9.4 Ergebnisse Dieses Kapitel ist wie folgt gegliedert. In Kapitel 9.4.1 werden die Ergebnisse der Urteilsgenauigkeit der sprachlichen Fähigkeiten (Teilstudie C1) zu zwei Testzeitpunkten (T1 und T2) dargestellt. Unterschiede zwischen den Sprachförderkräften (Teilstudie C2) werden in Kapitel 9.4.2 beschrieben.

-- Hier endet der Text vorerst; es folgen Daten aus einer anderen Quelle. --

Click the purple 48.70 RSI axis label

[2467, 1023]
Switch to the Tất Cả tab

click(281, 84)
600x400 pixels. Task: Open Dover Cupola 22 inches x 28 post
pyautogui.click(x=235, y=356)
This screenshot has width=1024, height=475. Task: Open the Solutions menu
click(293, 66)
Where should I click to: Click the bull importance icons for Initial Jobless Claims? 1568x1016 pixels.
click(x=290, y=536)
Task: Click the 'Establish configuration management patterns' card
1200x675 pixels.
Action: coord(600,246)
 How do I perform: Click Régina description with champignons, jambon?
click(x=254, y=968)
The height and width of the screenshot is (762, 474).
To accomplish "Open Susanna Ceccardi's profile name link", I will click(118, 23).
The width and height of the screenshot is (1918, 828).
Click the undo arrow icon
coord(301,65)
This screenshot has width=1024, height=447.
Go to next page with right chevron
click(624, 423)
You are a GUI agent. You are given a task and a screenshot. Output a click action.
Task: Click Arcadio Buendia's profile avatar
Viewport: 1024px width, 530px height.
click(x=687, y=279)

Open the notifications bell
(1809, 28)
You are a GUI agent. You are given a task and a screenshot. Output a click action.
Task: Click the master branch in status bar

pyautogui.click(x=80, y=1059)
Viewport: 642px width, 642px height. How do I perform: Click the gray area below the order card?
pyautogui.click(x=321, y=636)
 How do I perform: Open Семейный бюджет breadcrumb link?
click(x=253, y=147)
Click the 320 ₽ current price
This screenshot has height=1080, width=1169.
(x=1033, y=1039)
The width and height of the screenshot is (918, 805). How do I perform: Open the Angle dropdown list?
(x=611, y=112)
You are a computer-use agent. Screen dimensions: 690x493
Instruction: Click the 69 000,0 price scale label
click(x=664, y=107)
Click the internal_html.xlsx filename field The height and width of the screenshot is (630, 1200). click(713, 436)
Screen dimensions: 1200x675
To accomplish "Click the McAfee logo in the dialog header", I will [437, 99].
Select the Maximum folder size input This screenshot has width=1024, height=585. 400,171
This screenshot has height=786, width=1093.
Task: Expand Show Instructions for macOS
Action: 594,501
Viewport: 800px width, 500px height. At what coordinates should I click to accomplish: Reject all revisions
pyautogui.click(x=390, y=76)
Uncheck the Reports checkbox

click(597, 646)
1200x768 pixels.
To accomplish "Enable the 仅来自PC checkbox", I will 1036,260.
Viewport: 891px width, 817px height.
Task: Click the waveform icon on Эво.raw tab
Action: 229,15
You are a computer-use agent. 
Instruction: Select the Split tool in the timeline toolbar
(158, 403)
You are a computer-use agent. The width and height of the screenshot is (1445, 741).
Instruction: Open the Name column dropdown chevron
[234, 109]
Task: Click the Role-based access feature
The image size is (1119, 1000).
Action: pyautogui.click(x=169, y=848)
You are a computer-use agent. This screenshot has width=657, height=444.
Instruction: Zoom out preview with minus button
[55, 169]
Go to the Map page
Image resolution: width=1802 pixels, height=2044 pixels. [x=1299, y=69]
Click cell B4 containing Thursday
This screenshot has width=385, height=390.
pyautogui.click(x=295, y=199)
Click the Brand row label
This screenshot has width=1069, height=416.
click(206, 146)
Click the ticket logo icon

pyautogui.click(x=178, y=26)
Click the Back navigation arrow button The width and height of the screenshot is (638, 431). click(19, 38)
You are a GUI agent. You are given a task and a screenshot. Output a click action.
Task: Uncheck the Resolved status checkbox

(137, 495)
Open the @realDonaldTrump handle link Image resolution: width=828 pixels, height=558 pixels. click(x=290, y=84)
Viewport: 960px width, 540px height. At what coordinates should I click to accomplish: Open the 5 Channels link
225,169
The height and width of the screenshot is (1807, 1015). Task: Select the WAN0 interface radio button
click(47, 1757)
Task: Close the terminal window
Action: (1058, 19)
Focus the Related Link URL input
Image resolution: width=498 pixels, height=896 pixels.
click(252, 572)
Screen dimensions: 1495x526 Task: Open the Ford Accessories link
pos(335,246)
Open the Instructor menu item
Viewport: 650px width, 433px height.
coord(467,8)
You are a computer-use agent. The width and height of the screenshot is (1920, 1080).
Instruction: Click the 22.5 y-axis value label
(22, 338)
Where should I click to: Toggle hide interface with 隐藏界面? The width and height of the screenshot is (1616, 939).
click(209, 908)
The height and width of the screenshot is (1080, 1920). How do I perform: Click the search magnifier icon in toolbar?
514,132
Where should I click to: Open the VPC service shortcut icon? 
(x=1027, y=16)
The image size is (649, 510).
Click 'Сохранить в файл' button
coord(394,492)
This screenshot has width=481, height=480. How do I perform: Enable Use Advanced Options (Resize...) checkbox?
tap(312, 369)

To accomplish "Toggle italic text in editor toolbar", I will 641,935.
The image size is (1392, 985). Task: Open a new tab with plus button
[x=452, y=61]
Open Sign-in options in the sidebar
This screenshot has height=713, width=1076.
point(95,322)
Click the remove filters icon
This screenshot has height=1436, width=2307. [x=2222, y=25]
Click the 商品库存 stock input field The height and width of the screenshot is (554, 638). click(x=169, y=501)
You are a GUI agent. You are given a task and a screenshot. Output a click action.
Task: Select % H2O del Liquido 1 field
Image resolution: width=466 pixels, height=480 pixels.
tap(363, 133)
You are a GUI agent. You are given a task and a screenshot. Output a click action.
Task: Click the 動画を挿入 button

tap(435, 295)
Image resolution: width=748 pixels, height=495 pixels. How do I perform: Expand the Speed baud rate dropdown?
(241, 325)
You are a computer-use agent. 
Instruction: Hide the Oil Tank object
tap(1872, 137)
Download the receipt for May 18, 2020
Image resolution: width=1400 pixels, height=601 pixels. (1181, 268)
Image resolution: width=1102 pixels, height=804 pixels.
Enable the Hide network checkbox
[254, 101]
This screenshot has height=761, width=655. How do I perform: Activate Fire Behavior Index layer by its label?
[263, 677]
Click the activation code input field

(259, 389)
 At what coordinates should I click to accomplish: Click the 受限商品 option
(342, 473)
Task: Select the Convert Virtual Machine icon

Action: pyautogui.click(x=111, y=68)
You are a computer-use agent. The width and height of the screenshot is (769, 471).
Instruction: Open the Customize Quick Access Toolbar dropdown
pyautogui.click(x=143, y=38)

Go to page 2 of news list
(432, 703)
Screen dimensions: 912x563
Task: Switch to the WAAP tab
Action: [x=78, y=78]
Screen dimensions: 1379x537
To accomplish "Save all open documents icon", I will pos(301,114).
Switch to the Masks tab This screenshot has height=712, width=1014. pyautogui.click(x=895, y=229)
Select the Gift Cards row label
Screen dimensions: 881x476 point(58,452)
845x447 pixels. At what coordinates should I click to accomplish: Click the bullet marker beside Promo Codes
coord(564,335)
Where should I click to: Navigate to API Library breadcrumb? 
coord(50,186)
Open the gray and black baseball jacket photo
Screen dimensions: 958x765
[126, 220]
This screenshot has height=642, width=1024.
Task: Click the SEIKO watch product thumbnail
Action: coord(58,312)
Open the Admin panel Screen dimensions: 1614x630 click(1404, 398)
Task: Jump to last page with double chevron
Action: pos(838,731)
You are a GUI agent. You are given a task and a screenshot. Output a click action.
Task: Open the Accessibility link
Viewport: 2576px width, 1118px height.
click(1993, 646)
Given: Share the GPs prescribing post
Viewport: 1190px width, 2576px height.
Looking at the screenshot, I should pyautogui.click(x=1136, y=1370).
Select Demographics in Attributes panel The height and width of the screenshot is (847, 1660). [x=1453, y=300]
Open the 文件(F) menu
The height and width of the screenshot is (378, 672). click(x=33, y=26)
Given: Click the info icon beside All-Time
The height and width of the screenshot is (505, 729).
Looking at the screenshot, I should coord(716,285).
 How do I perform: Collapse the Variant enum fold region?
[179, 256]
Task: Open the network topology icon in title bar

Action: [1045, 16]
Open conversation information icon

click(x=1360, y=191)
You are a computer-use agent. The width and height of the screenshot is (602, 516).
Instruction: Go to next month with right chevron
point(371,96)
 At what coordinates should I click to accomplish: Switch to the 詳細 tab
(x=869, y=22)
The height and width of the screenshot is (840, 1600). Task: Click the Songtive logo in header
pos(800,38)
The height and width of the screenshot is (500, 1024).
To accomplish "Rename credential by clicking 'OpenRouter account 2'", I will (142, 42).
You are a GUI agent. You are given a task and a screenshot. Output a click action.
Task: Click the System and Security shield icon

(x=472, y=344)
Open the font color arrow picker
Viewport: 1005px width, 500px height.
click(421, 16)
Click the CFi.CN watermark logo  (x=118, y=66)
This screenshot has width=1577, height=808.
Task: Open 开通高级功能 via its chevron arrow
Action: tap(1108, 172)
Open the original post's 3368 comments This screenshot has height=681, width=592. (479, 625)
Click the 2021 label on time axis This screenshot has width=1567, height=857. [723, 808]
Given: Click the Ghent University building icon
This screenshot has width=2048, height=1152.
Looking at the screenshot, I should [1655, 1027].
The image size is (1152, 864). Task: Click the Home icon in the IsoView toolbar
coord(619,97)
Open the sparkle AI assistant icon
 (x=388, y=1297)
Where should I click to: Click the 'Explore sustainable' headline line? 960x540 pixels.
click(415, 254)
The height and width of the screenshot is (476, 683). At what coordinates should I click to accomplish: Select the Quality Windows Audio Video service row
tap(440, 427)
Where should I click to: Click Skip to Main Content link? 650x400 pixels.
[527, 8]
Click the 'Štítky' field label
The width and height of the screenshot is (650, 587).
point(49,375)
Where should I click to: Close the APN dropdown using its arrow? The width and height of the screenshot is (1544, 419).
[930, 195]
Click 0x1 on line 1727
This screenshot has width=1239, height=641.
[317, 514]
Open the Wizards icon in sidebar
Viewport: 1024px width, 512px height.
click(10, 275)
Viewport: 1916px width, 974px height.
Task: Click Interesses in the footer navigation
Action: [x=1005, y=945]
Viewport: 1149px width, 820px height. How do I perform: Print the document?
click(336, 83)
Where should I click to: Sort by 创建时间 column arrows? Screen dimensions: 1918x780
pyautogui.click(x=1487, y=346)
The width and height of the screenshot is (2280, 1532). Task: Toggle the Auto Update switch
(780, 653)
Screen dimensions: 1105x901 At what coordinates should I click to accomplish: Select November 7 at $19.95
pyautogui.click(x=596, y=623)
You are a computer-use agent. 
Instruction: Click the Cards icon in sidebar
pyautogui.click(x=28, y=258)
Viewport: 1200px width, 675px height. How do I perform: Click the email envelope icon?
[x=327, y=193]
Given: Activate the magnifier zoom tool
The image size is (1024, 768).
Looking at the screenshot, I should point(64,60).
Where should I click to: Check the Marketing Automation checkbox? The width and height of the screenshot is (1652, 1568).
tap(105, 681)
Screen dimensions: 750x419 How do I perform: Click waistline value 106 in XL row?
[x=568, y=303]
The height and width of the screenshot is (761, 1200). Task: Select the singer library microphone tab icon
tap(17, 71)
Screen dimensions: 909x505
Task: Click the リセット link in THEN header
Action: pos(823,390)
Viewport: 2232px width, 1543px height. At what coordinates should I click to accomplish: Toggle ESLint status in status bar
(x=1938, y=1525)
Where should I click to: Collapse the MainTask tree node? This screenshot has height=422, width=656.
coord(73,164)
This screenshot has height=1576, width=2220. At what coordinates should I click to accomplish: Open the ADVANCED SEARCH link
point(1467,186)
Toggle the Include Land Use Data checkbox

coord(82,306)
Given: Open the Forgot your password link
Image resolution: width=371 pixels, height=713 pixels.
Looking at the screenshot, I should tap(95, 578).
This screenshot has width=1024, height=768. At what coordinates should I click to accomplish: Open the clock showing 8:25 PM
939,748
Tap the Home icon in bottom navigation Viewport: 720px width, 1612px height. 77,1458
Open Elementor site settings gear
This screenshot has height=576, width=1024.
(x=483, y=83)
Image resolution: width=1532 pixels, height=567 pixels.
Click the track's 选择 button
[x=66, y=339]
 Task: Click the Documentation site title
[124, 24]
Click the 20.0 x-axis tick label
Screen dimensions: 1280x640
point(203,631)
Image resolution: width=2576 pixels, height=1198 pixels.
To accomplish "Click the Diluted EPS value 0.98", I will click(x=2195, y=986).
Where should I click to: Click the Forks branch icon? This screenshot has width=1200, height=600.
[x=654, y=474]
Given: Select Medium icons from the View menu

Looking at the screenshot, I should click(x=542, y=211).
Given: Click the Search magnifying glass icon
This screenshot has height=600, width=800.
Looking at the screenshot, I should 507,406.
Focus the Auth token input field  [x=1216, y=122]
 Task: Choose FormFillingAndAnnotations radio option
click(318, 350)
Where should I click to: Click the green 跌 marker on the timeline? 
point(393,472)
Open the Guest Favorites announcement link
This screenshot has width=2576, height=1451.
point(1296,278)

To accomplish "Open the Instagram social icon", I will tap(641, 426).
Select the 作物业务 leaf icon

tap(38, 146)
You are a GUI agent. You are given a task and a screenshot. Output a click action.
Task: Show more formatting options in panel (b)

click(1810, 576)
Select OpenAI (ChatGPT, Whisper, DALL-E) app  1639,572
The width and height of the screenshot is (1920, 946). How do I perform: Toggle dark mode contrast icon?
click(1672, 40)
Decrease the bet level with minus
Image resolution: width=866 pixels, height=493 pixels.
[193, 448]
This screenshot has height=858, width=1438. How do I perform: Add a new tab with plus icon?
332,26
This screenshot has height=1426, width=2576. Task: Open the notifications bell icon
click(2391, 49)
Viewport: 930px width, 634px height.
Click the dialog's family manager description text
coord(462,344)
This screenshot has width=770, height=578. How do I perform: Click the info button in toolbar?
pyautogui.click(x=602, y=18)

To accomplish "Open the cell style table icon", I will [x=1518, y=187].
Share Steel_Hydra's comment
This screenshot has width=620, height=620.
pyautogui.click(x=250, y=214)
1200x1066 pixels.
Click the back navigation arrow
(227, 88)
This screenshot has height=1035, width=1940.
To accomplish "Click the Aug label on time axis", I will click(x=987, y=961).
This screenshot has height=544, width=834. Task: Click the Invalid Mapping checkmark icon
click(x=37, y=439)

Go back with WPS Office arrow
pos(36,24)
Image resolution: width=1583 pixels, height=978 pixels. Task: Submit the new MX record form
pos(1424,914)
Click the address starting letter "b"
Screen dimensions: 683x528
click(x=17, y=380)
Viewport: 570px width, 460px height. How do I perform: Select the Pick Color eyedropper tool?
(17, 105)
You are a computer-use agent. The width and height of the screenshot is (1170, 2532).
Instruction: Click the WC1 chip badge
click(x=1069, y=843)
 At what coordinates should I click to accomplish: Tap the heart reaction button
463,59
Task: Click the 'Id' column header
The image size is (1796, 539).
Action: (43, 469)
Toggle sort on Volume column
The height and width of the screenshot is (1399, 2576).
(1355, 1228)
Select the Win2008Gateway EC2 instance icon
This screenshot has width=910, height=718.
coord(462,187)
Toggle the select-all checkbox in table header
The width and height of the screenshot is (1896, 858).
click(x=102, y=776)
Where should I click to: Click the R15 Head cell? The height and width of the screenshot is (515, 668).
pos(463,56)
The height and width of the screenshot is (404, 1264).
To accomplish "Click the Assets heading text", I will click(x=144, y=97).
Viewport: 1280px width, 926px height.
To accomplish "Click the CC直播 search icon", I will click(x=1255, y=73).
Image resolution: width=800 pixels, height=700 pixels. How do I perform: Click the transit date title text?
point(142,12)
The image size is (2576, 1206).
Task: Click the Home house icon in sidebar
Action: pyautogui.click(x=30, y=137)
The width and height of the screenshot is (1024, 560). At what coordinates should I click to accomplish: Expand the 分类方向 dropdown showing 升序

Inwieweit die Sprachförderkräfte den Förderbedarf der Kinder mit DaZ adäquat einschätzen (Teilstudie C3), wird in Kapitel 9.4.3 dargestellt. Anhand eines Fallbeispiels werden die freie Beschreibung der sprachlichen Fähigkeiten in den Interviews und die Dokumentation der sprachlichen Fähigkeiten analysiert (Teilstudie C4, s. Kap. 9.4.4).

9.4.1 Urteilsgenauigkeit sprachlicher Fähigkeiten Die Urteilsgenauigkeit der sprachlichen Fähigkeiten wurde zu zwei Testzeitpunkten (T1 und T2) untersucht. Die Darstellung der Ergebnisse erfolgt einzeln für jeden Untertest. Je Untertest werden die Ergebnisse der berechneten Komponenten (z.B. Korrelationskomponente) je Testzeitpunkt genannt. Zunächst werden die Ergebnisse aus den produktiven Untertests (Wortschatz und elizitierte Sprachproduktion für die Entwicklungsstufen-Satzklammer), dann die Ergebnisse aus den Sprachverständnis-Untertests (Verbbedeutung, W-Fragen und Negation) präsentiert. Sowohl die Urteile der Sprachförderkräfte als auch die Ergebnisse der Sprachstandserhebung sind in Bezug auf den Wortschatz normalverteilt (Kolmogoriv-Smirnov-Z = ,831 und ,675 p = ,495 und ,752). Die Urteile der Sprachförderkräfte und die Ergebnisse der Untertests aus LiSe-DaZ sind nicht normalverteilt. Für den Wortschatz wurden deshalb parametrische, für alle anderen Bereiche nichtparametrische statistische Prüfungen verwendet. Sprachproduktion: Wortschatz zu T1 Die deskriptive Statistik für den Wortschatz ist in Tab. 18 dargestellt. Die hier angegebenen Werte basieren auf den Items, die für die Erfassung der Urteilsgenauigkeit herangezogen wurden (33 der 75 Items des AWST-R). Mittelwert und Standardabweichung der Urteile der Sprachförderkräfte (im Folgenden

Ergebnisse | 199

SFK-Urteil) sind etwas höher im Vergleich zu den Ergebnissen des AWST-R (Kiesel-Himmel 2005). Tab. 18: Deskriptive Statistik der SFK-Urteile und der Sprachstandserhebung: Wortschatz T1

Mittelwert (M) Standardabweichung (SD) Min. Max.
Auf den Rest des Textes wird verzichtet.